Les principaux points de la réunion de la Haute commission du dialogue social

Voici les principaux points de la réunion de la Haute commission du dialogue social, qui s’est tenue samedi à Rabat, sous la présidence du Chef du gouvernement :

• Signature du procès-verbal d’un accord social pour la période allant de 2022 à 2024 ;

• Signature de la Charte nationale du dialogue social ;

• Relèvement du salaire minimum dans les secteurs de l’industrie, du commerce et des services de 10% sur deux ans ;

• Unification progressive du salaire minimum légal entre les secteurs de l’industrie, du commerce, des professions libérales et du secteur agricole ;

• Relèvement du salaire minimum dans le secteur public à 3 500 dirhams nets, outre la suppression de l’échelle 7 pour les fonctionnaires appartenant aux catégories d’adjoints administratifs et assistants techniques, ainsi que le relèvement du quota de promotion dans le grade de 33 à 36%,

• Augmentation de la valeur de l’indemnisation familiale pour les quatrième, cinquième et sixième enfants dans les secteurs public et privé,

• Réduction de la condition de bénéficier de la pension de vieillesse de 3 240 jours d’affiliation à 1 320 jours, permettre aux assurés ayant atteint l’âge légal de la retraite disposant de moins de 1 320 jours d’affiliation, de récupérer leurs cotisations salariales et les cotisations de l’employeur, et permettre aux assurés de la Caisse nationale de sécurité sociale se trouvant à la retraite et touchés par la pandémie, de bénéficier de la pension de vieillesse, sans tenir compte des cas où ils n’auraient pas perçu de salaire ou auraient reçu un salaire incomplet.

• L’État prend en charge les frais d’une offre qui contribuera à réduire le coût des salaires des travailleurs domestiques auprès de leurs employeurs, dans le but de favoriser une meilleure adhésion des femmes actives au marché de l’emploi et d’augmenter le rythme de leur activité économique ;

• Les parties ont convenu d’un calendrier pour l’élaboration de la loi organique relative aux conditions d’exercice du droit de grève, la révision de certaines dispositions du Code du travail et de la loi relative aux syndicats professionnels, et la révision des lois réglementant les élections professionnelles, selon la méthodologie qui sera adoptée par la commission qui sera créée en vertu de la Charte nationale du dialogue social, en tant qu’espace idéal pour débattre de la législation du travail et identifier les amendements ;

• Mise en place des mécanismes d’accompagnement de l’institutionnalisation.

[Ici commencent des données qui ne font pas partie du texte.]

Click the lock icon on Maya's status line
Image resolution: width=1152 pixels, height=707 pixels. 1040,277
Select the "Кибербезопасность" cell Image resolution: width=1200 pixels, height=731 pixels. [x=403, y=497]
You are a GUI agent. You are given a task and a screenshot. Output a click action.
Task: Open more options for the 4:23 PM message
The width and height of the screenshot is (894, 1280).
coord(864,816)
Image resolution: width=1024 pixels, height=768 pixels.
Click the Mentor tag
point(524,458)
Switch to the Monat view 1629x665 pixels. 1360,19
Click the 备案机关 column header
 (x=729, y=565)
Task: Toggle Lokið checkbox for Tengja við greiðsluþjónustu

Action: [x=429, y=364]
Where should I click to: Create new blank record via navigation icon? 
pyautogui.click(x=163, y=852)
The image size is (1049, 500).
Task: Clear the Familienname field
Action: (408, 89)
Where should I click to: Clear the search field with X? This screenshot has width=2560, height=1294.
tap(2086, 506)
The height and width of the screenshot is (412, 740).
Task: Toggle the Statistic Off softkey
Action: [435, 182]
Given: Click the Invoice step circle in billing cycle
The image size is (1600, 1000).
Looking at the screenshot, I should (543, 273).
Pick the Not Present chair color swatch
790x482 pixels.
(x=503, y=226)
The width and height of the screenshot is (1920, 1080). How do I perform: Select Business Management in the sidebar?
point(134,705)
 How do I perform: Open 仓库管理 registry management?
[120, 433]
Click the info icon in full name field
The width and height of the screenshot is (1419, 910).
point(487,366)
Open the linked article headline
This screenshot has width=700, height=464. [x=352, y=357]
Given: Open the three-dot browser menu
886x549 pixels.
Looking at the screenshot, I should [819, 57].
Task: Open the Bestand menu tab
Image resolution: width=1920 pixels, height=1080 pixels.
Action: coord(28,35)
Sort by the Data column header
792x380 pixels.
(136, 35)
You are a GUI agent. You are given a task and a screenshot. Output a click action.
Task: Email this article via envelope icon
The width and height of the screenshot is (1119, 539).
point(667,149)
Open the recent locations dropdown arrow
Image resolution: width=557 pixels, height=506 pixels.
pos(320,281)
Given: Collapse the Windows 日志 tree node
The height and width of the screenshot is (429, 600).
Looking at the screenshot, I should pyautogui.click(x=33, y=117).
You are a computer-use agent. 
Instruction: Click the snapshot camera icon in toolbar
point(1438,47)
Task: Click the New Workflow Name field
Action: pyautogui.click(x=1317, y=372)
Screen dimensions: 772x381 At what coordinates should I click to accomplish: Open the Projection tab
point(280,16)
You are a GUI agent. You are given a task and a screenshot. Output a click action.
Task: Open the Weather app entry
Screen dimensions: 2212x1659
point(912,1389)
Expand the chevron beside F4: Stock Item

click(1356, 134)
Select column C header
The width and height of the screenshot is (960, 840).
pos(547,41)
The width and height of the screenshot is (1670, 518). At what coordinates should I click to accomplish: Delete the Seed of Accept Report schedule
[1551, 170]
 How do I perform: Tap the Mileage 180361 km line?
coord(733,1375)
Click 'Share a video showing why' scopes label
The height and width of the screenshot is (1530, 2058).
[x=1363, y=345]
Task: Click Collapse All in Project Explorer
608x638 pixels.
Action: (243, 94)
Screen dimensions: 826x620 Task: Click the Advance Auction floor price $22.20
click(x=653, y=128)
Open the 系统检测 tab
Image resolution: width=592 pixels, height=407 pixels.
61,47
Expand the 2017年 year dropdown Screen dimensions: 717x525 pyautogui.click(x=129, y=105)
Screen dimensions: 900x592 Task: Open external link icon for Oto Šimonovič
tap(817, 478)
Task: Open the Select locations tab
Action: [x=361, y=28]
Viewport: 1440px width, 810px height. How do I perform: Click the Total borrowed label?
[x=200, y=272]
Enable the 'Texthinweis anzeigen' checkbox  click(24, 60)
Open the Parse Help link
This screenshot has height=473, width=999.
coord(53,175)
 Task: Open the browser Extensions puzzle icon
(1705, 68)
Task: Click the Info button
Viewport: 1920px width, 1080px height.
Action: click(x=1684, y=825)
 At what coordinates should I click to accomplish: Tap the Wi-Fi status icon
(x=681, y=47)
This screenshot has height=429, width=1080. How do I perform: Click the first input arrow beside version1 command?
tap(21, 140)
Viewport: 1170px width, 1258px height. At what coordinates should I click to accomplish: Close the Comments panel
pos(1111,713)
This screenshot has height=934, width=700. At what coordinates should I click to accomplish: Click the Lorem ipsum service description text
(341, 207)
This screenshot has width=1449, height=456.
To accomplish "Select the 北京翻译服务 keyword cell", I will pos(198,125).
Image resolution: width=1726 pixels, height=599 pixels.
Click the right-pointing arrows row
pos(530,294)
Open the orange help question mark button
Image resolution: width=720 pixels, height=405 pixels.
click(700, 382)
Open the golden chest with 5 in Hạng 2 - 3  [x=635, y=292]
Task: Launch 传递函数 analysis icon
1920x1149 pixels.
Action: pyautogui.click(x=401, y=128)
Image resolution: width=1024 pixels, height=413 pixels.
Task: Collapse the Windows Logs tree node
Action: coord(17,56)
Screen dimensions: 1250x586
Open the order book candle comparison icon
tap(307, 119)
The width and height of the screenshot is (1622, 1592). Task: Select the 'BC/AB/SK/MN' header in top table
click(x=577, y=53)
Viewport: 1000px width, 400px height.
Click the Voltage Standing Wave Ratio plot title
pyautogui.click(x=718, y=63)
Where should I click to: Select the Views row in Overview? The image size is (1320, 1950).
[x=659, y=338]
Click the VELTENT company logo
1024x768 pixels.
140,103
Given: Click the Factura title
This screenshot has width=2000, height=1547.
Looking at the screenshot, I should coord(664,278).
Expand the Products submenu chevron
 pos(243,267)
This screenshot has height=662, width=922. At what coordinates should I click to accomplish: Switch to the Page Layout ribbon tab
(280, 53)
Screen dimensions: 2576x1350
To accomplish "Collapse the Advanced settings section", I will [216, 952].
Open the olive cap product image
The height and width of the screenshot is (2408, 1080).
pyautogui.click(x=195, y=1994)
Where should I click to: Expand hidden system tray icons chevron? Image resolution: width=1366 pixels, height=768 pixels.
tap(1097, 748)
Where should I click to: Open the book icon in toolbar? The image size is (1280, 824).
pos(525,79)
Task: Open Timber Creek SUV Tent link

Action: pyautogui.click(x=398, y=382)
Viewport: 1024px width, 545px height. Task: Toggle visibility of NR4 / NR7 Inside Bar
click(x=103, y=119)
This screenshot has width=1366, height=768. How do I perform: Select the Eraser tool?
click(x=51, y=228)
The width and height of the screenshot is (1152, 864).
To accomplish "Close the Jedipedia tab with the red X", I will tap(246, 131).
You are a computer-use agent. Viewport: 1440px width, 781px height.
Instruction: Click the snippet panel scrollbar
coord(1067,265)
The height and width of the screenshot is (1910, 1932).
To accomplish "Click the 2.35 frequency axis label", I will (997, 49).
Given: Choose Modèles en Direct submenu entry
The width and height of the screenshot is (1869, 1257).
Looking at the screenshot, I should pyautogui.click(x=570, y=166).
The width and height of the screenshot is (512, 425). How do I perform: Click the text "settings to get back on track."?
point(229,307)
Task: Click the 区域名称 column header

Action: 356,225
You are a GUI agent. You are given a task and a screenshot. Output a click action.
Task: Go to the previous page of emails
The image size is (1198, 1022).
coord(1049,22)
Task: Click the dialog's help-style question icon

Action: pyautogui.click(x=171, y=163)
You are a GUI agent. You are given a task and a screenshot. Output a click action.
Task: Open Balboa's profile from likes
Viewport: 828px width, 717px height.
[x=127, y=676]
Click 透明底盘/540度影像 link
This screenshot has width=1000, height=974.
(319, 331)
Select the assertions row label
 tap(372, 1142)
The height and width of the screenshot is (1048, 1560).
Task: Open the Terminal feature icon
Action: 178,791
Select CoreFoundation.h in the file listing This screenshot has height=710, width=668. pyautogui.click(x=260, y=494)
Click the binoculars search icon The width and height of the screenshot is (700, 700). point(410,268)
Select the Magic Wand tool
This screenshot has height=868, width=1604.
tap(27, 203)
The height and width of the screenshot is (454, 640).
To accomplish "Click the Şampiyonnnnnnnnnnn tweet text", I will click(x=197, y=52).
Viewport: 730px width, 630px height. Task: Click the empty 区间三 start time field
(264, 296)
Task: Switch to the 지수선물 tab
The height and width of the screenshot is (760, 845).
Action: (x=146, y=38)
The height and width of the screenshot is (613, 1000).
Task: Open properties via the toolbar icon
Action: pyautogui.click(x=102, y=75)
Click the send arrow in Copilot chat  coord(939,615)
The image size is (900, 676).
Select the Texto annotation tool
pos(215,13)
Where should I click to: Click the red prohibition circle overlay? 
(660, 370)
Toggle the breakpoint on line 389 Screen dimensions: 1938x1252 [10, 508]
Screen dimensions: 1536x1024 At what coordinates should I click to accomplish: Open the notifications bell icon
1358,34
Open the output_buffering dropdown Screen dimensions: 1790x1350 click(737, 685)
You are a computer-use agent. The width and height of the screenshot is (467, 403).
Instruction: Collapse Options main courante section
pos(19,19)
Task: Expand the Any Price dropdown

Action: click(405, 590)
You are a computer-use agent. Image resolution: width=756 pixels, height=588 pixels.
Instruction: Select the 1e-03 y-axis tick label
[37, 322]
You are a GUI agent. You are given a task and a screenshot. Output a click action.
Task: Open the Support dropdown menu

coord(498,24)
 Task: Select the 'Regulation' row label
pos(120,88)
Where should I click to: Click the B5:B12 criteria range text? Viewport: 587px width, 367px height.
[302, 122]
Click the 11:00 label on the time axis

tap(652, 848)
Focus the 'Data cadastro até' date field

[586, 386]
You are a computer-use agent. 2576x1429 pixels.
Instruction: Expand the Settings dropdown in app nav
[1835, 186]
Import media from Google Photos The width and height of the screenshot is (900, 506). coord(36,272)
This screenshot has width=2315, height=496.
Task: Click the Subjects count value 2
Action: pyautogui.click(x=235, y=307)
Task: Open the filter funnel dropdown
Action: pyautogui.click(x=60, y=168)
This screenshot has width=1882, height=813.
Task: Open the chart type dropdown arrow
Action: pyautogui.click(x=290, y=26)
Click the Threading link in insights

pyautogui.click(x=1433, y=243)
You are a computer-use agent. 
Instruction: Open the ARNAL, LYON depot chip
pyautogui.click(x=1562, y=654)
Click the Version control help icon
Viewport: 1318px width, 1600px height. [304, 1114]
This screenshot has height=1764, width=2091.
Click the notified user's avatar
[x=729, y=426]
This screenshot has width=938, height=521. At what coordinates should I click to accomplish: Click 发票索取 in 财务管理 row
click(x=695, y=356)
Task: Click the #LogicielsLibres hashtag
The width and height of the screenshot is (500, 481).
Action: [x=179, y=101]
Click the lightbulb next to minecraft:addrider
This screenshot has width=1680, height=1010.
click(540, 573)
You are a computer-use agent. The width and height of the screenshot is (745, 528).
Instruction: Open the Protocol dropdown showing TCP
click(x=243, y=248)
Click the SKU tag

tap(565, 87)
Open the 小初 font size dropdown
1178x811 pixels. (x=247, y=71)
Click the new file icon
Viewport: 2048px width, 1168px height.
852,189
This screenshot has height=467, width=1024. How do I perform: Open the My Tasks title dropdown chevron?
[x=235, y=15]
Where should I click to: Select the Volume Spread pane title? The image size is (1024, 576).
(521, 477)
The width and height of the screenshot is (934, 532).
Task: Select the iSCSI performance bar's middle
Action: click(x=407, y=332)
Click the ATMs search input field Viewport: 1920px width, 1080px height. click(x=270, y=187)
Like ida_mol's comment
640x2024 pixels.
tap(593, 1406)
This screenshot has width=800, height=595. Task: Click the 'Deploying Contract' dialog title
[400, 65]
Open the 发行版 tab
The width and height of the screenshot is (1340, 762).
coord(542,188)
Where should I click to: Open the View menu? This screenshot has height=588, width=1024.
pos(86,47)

Il s’agit de l’Observatoire national du dialogue social qui se veut un espace de consolidation du tripartisme et d’élargissement du cercle du pouvoir propositionnel. Il aura pour missions d’assurer la veille sociale, la production d’indicateurs, le suivi et l’actualisation des données, ainsi que la coordination lors de l’élaboration du rapport annuel sur le climat social ;

• Création d’une académie de formation dans le domaine de l’emploi et du climat des affaires afin de renforcer les capacités des acteurs dans le domaine du dialogue social, de la négociation collective et des mécanismes alternatifs de résolution et de gestion des conflits et de médiation sociale.